PROVIDED DATA:
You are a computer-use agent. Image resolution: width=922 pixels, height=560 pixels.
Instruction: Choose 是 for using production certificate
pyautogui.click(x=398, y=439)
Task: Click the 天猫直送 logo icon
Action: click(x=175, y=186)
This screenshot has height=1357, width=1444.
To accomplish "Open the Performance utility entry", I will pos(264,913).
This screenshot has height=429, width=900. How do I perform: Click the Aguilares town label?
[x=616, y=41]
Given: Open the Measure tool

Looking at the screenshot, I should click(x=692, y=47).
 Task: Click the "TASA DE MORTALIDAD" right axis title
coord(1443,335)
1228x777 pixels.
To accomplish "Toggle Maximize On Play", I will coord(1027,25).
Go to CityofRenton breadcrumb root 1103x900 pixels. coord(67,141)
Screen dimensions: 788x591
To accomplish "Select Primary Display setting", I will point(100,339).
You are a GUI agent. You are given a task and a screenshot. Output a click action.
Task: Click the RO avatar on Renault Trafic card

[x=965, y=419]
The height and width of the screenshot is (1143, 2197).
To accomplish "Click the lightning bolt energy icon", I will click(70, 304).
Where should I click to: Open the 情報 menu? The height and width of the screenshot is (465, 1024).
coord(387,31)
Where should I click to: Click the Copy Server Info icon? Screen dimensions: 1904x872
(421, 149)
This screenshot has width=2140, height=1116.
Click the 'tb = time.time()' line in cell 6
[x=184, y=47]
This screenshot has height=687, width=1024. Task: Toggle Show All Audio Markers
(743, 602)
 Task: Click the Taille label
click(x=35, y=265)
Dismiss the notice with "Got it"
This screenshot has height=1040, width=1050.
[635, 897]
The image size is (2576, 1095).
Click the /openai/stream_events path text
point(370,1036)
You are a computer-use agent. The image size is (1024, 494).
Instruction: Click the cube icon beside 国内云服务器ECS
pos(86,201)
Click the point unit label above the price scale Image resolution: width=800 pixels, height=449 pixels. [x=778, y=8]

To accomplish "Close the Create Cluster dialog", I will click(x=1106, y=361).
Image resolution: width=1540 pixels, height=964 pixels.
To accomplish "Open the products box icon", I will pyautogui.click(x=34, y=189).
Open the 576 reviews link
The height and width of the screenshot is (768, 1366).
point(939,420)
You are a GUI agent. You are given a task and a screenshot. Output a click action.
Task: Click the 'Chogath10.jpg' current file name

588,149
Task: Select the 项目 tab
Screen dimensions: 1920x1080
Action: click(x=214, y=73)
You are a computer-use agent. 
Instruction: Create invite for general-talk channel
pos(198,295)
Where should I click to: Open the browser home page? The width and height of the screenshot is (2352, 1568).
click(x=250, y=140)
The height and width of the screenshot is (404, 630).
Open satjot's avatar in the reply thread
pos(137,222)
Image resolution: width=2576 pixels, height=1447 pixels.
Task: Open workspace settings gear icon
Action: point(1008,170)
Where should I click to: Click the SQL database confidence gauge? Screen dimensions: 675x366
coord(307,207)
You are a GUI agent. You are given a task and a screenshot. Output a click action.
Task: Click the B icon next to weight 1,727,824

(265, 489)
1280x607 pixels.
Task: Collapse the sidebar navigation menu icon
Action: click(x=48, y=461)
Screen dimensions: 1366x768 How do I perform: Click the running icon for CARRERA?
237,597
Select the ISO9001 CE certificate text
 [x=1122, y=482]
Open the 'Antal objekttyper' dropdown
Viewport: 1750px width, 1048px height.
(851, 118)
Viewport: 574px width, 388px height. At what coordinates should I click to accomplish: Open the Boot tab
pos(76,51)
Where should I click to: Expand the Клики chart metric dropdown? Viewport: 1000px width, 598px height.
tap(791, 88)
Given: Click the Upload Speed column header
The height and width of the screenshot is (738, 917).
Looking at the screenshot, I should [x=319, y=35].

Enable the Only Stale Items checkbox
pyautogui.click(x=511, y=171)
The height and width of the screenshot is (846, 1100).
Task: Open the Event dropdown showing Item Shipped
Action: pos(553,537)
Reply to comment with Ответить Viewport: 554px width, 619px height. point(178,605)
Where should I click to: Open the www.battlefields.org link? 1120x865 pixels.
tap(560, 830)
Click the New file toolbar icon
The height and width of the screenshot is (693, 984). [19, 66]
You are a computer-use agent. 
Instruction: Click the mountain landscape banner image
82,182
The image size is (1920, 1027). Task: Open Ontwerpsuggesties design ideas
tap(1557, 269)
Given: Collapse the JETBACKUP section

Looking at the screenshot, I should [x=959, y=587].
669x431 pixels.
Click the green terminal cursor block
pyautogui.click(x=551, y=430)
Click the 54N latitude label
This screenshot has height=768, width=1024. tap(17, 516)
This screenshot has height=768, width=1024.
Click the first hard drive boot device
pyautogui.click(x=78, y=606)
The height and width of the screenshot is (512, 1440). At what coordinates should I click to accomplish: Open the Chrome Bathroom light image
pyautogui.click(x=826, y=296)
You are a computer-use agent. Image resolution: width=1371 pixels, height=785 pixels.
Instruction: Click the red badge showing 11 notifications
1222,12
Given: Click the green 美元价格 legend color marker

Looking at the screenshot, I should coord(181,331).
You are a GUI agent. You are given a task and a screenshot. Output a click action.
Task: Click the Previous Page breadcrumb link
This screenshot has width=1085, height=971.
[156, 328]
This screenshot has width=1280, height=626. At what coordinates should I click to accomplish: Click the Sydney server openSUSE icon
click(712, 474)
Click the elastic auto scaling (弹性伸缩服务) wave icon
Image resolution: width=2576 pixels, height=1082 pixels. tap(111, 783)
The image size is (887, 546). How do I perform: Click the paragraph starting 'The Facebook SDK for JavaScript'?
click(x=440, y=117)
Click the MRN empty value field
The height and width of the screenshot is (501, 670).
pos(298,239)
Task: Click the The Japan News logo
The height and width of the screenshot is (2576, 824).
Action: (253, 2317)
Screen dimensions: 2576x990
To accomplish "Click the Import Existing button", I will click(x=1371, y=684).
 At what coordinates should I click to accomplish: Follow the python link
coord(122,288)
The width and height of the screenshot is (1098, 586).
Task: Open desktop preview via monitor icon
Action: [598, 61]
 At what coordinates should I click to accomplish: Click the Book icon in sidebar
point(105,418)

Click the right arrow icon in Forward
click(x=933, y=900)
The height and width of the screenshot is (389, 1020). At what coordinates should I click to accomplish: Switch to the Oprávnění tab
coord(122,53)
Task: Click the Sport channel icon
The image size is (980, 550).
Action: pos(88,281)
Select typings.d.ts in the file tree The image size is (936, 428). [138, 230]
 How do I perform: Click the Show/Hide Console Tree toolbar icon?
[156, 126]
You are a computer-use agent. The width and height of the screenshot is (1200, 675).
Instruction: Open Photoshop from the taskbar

TO DO: Find every line of the material above that contains the word "Collapse" and copy each one out in full.

TASK ANSWER:
Task: Collapse the sidebar navigation menu icon
Given: Collapse the JETBACKUP section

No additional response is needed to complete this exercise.